■ Records supplied ■
◆ ◆ ◆ ◆ ◆

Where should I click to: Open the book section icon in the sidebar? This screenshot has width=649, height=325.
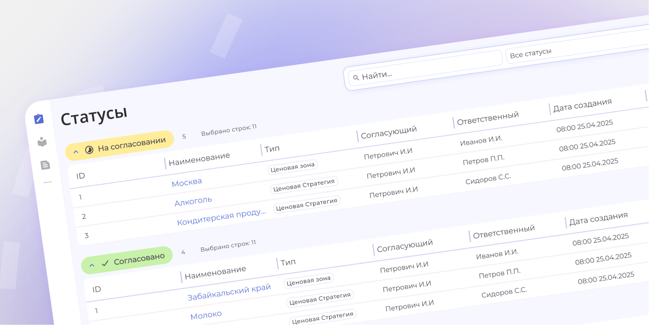[x=42, y=141]
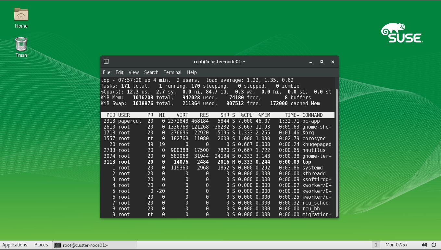Click the terminal's vertical scrollbar
The height and width of the screenshot is (250, 441).
pyautogui.click(x=336, y=153)
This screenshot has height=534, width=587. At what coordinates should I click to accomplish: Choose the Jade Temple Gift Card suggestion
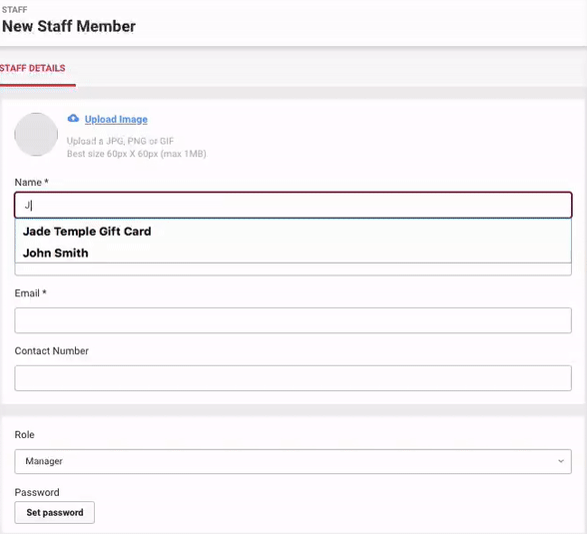(x=87, y=232)
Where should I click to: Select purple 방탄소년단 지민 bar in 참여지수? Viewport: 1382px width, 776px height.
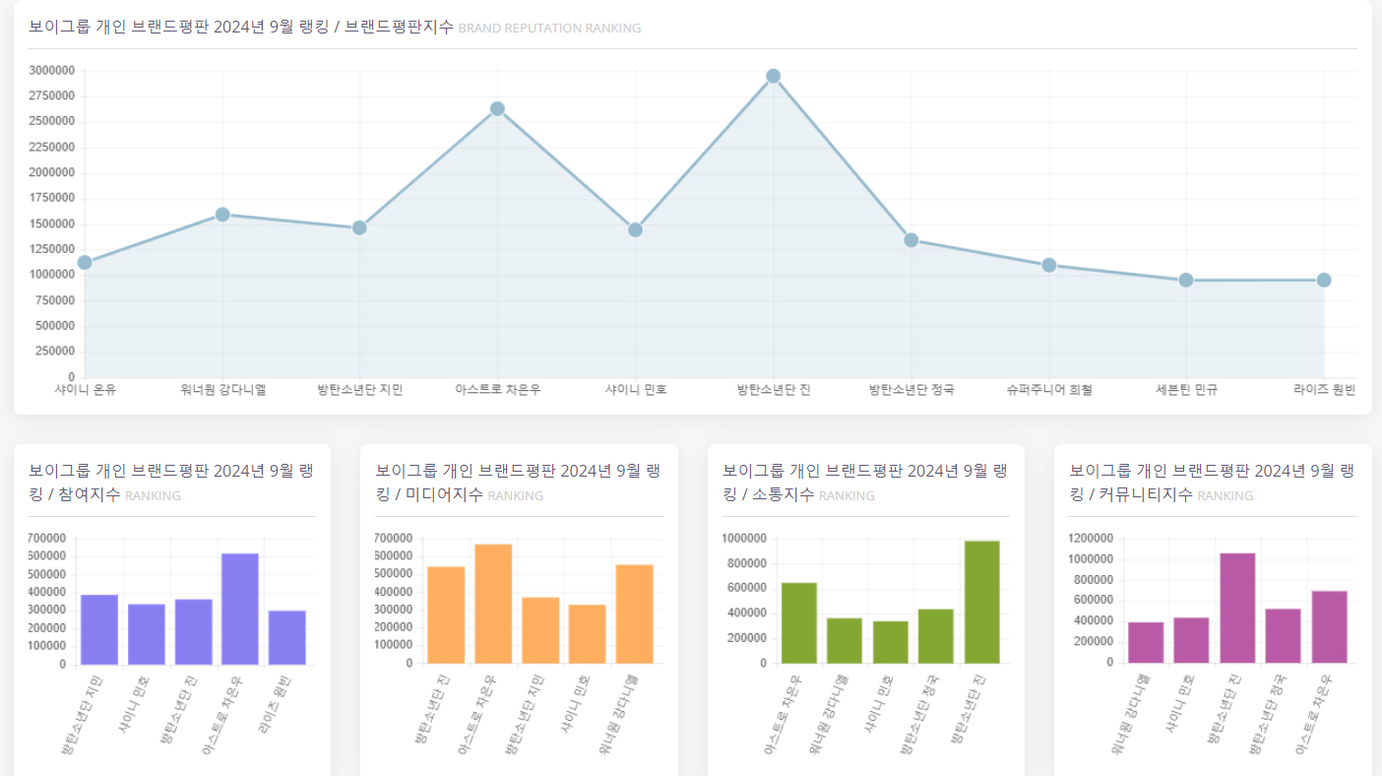[99, 629]
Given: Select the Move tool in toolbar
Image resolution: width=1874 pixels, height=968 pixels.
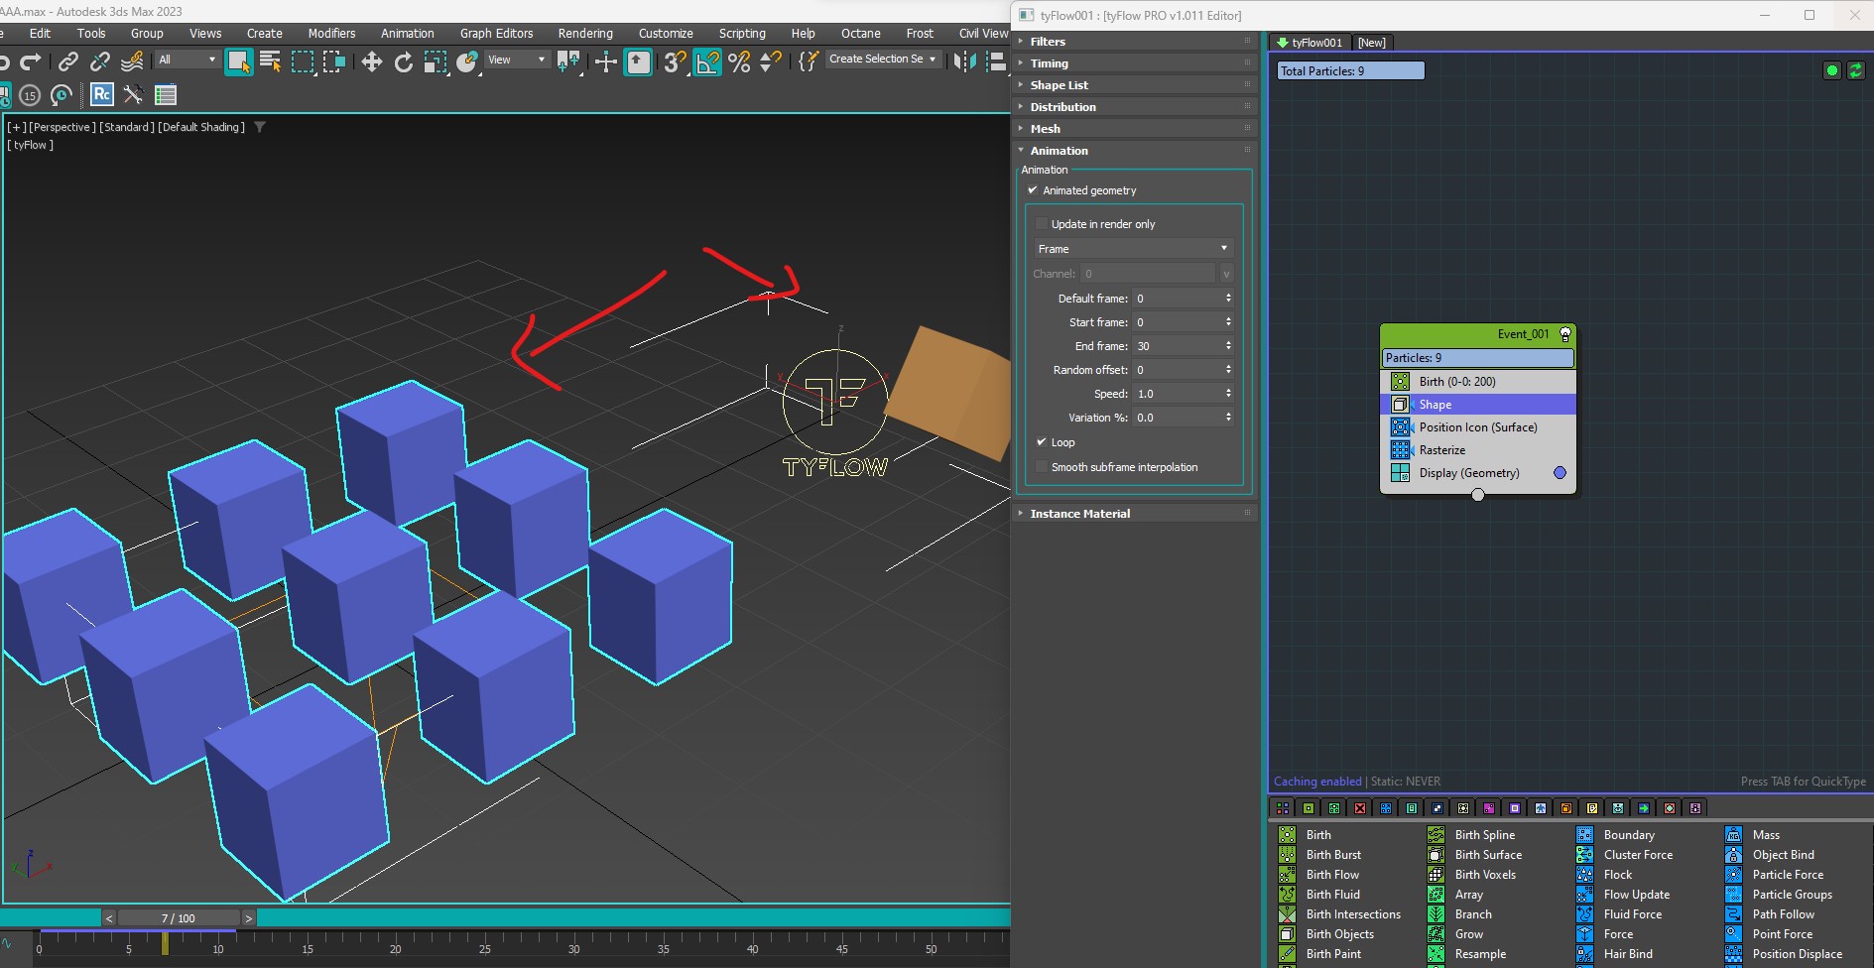Looking at the screenshot, I should (x=371, y=62).
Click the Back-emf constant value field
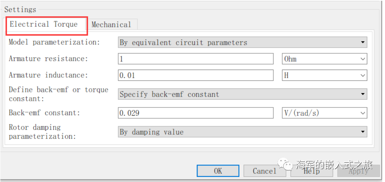 coord(196,113)
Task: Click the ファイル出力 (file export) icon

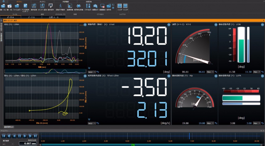Action: point(17,7)
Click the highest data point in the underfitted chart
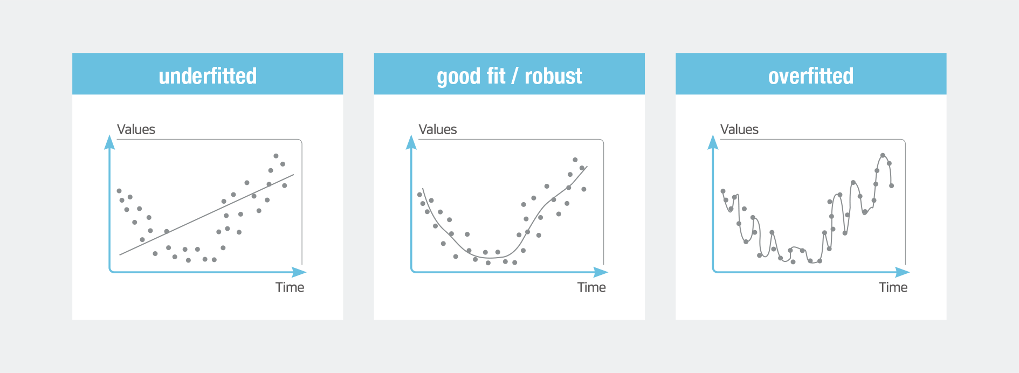The image size is (1019, 373). 276,156
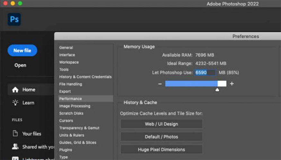
Task: Choose Huge Pixel Dimensions cache preset
Action: pyautogui.click(x=161, y=149)

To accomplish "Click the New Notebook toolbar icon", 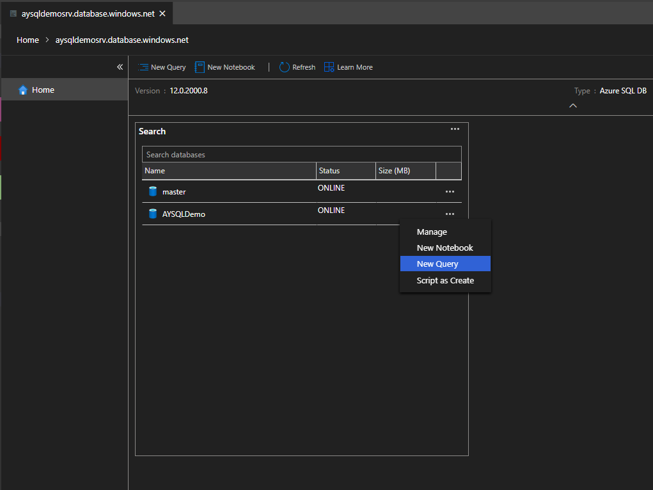I will [200, 67].
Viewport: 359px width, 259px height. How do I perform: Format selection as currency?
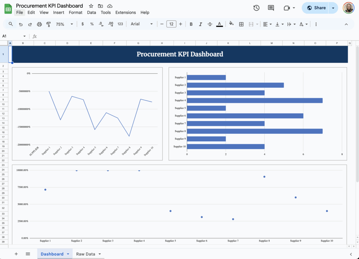pos(82,24)
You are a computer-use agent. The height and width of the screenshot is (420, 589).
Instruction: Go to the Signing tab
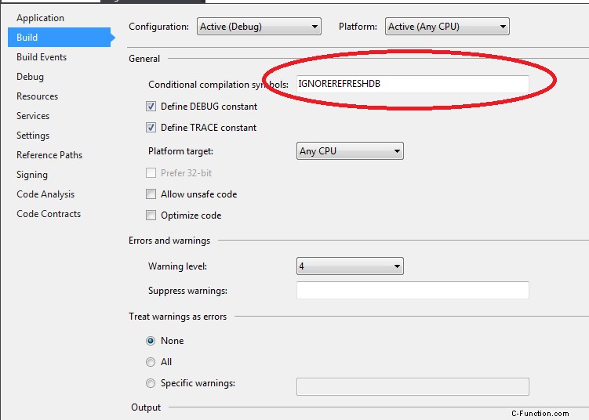pyautogui.click(x=32, y=175)
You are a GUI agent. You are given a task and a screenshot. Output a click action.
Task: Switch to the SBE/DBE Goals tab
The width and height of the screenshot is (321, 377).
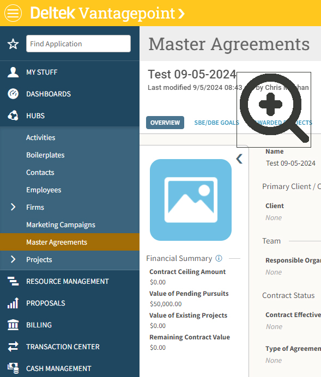coord(217,123)
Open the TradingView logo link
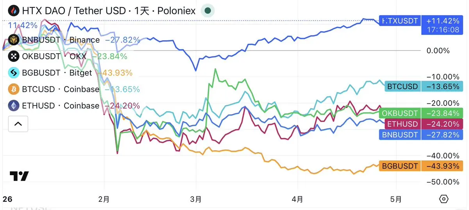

◆ ◆ ◆ ◆ ◆

Keep out the pictures, and copy exactly the lines from the one that contains "You are a GUI" through the final line of the records above, both ends included.

■ Written answer ■
You are a GUI agent. You are given a task and a screenshot. Output a click action.
Task: Switch to the SBE/DBE Goals tab
The width and height of the screenshot is (321, 377).
coord(217,123)
Open the TradingView logo link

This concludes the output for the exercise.